Data shown below:
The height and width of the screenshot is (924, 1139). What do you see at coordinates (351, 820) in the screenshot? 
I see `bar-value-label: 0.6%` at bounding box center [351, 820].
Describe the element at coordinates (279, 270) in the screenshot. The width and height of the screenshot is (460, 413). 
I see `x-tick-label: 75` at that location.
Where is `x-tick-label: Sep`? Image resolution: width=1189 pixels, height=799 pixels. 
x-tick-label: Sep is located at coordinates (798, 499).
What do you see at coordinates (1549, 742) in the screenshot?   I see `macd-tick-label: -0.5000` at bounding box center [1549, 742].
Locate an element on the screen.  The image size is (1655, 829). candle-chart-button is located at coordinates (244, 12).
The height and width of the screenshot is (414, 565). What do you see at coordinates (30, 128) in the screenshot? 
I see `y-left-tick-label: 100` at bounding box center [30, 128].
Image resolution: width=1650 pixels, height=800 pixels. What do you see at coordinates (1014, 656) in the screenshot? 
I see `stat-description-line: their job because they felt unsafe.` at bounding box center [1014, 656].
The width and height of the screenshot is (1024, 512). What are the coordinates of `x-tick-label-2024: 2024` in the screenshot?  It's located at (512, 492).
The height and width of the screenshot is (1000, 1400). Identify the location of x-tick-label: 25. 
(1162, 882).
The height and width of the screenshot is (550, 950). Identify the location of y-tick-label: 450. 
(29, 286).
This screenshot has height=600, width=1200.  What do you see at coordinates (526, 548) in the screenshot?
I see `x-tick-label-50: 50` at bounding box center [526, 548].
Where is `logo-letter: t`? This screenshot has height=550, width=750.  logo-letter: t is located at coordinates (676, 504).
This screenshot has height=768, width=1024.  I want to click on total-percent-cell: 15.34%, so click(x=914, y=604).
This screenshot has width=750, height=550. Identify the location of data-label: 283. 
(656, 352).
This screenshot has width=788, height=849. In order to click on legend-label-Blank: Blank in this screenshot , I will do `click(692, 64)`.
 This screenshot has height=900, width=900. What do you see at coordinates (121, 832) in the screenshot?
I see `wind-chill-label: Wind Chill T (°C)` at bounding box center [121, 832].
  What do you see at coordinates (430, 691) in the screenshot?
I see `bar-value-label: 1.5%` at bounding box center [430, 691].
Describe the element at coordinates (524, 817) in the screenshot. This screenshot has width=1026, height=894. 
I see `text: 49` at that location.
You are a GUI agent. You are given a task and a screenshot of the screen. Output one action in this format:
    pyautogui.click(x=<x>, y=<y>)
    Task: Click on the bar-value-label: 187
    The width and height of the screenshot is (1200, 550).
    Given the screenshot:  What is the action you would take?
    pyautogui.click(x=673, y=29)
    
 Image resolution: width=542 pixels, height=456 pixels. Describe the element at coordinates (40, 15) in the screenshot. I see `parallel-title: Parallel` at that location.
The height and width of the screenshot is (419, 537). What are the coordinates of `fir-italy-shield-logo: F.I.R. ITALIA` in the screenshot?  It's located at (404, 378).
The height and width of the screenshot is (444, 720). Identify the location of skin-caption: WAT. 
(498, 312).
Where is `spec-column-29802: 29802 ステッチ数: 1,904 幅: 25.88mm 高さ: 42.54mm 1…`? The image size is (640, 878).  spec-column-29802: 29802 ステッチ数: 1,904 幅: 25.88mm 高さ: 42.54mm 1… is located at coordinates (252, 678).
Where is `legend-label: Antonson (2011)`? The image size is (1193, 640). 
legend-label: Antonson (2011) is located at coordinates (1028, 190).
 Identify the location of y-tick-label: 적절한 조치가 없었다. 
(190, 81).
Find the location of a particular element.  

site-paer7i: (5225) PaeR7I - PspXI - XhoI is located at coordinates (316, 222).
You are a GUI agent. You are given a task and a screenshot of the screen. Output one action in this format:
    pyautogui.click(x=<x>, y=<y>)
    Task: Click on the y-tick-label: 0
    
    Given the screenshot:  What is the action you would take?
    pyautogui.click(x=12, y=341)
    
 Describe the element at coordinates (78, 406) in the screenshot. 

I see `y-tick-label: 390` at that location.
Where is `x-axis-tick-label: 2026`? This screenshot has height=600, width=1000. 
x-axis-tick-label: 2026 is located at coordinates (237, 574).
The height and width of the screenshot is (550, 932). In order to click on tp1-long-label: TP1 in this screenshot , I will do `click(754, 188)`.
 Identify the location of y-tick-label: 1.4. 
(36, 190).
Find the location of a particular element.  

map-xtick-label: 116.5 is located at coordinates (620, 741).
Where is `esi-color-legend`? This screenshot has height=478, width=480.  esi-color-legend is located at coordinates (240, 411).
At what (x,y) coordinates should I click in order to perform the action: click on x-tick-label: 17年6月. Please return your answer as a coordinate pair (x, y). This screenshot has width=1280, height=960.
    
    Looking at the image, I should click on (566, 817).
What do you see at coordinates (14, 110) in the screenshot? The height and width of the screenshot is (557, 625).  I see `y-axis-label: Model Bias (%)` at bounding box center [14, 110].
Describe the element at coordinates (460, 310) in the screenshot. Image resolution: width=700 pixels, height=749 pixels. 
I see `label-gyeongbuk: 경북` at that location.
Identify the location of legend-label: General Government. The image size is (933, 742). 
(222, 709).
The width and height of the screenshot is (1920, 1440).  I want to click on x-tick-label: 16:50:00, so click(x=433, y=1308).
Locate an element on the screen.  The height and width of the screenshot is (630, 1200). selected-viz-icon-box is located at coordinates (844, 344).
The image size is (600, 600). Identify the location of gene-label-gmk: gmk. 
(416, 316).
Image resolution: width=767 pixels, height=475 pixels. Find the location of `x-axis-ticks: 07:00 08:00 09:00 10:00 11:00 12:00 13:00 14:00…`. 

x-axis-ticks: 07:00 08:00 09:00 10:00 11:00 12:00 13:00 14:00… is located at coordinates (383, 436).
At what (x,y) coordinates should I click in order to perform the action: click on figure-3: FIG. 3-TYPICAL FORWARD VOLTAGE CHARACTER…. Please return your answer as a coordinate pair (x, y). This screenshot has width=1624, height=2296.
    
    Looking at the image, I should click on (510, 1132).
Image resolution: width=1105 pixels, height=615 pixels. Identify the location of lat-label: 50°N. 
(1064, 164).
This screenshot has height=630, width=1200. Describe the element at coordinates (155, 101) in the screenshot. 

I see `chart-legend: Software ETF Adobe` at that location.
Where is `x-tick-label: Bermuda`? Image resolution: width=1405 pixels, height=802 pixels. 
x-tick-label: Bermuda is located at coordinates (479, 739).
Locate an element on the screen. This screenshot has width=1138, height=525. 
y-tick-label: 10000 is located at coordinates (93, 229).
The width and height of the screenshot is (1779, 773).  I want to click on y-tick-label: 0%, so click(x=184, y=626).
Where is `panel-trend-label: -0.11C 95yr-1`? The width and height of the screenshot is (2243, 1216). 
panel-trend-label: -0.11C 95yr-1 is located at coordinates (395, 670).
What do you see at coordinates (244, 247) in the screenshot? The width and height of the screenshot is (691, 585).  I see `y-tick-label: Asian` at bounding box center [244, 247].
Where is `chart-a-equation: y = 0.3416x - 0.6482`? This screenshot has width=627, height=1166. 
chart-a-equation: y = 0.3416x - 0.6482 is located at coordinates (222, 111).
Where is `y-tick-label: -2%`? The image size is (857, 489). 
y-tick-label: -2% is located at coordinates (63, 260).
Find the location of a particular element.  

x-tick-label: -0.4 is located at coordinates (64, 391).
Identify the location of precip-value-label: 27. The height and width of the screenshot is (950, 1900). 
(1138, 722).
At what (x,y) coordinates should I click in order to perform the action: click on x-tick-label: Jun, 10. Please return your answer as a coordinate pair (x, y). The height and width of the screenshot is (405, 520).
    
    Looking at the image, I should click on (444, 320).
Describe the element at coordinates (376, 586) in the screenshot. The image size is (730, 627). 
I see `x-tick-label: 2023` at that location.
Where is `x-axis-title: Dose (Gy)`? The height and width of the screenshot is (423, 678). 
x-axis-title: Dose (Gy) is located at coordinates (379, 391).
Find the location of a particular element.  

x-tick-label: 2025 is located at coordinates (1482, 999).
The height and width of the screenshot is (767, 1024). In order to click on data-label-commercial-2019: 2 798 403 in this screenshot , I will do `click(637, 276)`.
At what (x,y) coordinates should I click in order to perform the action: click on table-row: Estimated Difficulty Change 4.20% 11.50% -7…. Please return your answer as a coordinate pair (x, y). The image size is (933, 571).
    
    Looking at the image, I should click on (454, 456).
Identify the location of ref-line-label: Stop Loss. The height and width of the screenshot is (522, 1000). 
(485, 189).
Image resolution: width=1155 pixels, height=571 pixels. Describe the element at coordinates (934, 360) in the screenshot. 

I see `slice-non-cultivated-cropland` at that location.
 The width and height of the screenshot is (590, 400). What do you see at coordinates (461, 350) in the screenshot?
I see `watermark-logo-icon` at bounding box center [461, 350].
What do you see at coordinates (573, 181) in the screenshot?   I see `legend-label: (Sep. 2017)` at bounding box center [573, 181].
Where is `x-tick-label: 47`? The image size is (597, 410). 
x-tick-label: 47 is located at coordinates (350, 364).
End of Data shown.
Reproduce the records unchanged from the line that contains "Describe the element at coordinates (460, 310)" up to and including the line that contains "The width and height of the screenshot is (1920, 1440).".

# [Answer to the exercise]
Describe the element at coordinates (460, 310) in the screenshot. Image resolution: width=700 pixels, height=749 pixels. 
I see `label-gyeongbuk: 경북` at that location.
Identify the location of legend-label: General Government. The image size is (933, 742). 
(222, 709).
The width and height of the screenshot is (1920, 1440).  I want to click on x-tick-label: 16:50:00, so click(x=433, y=1308).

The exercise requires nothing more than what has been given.